The Ponzi Scheme Problem

Ponzi scheme cases put extraordinary pressure on the good faith defense. When a trustee unwinds a Ponzi scheme, intent to defraud is treated as inherent — there is no need to prove the operator meant to cheat anyone, because the structure of a Ponzi scheme makes fraud unavoidable. That shifts the entire focus to whether the investors who received payments can defend against clawback.

Under a constructive fraud theory, investors can generally keep repayments up to the amount of their original principal. The logic is straightforward: by returning the investor’s own money, the Ponzi operator was satisfying a pre-existing debt, which qualifies as value. Under an actual fraud theory, however, the trustee can pursue recovery of everything paid to the investor — including principal — unless the investor proves good faith.

Courts apply the inquiry notice test strictly in this context.

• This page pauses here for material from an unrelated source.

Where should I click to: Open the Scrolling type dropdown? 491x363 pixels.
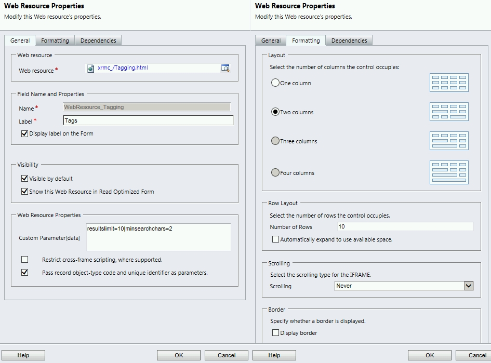[468, 286]
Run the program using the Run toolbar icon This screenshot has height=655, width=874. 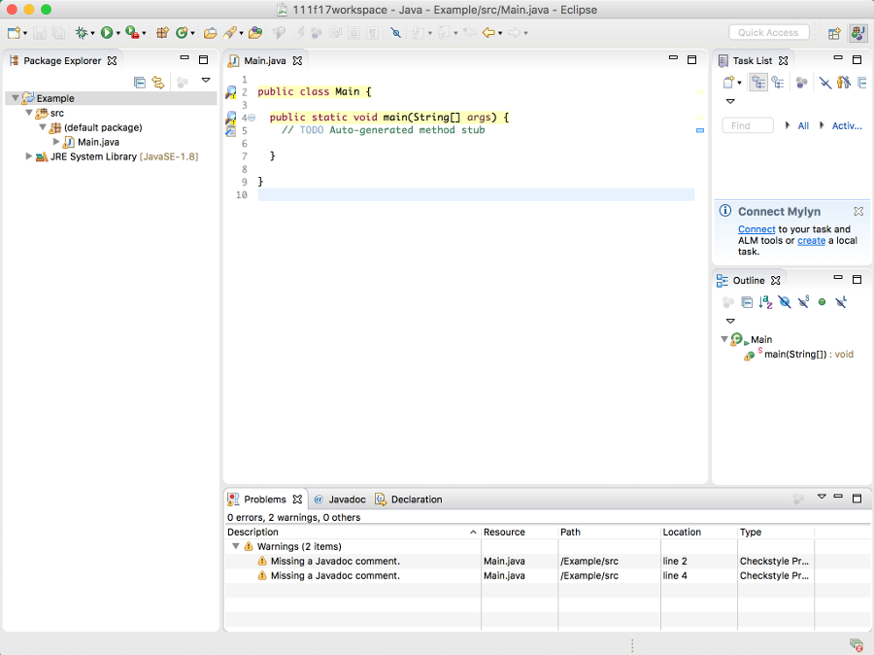109,32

If you received returns that were consistently and significantly higher than market rates, or if other investors raised concerns you dismissed, you may be deemed to have been on notice that something was wrong. The standard is not whether you actually knew it was a Ponzi scheme — it is whether you encountered enough warning signs that a reasonable person would have investigated further. Willful ignorance does not qualify as good faith, and courts have consistently rejected defenses built on “I didn’t want to ask too many questions because the returns were so good.”

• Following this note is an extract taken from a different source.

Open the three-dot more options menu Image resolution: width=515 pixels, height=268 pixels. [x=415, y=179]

Investors whose returns stayed within plausible market ranges and who had no personal relationship with the scheme operator tend to fare better. But even then, the defense is fact-intensive and expensive to litigate. Ponzi scheme clawback actions routinely take years to resolve, and the legal costs for individual investors can be substantial relative to the amounts at stake.

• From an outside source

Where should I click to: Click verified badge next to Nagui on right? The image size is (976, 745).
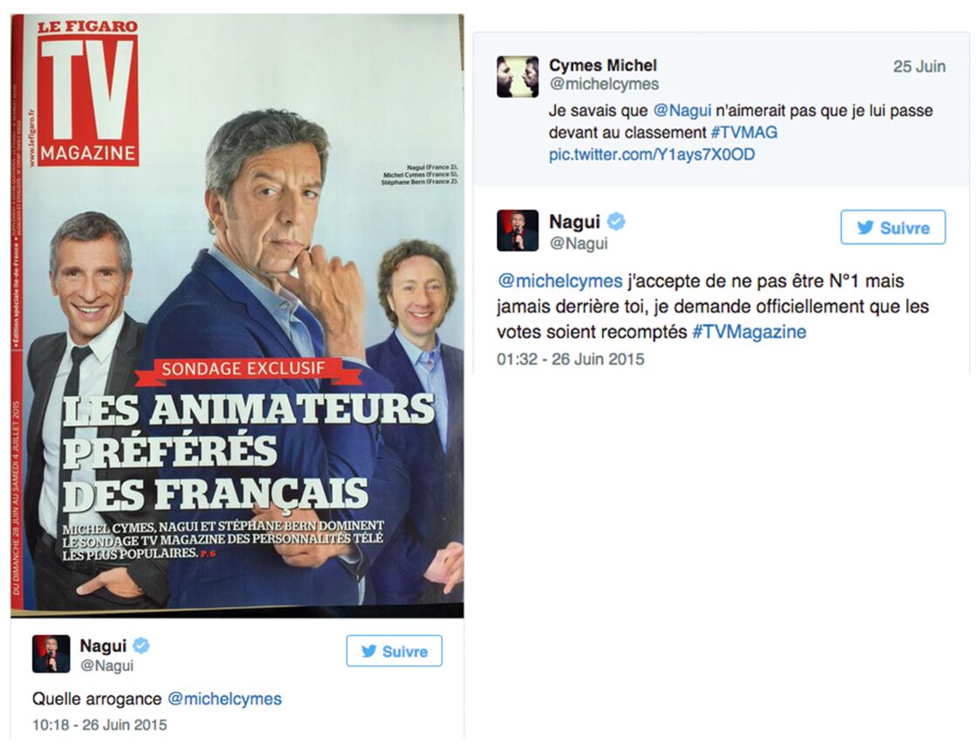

Insolvency Presumptions and What They Mean for Transferees

One detail that catches transferees off guard is how insolvency gets proven. Under the UVTA, a debtor who is not paying debts as they come due is presumed insolvent. That presumption is rebuttable — the debtor or transferee can present evidence that the debtor was actually solvent despite the missed payments — but it shifts the starting position. Courts applying this test disregard debts that are subject to a genuine dispute, so a debtor who is withholding payment on a contested invoice is not automatically presumed insolvent.

Why does this matter for your defense? Because if the creditor can establish the debtor’s insolvency through this presumption, the only remaining question in a constructive fraud case is whether you gave reasonably equivalent value. And if the insolvency was obvious — the debtor was visibly behind on obligations, facing collection actions, or scrambling to liquidate — that evidence also undermines your claim that you acted in good faith. A transferee who buys property from someone who clearly cannot pay their bills is going to have a difficult time arguing they had no reason to suspect the deal was problematic.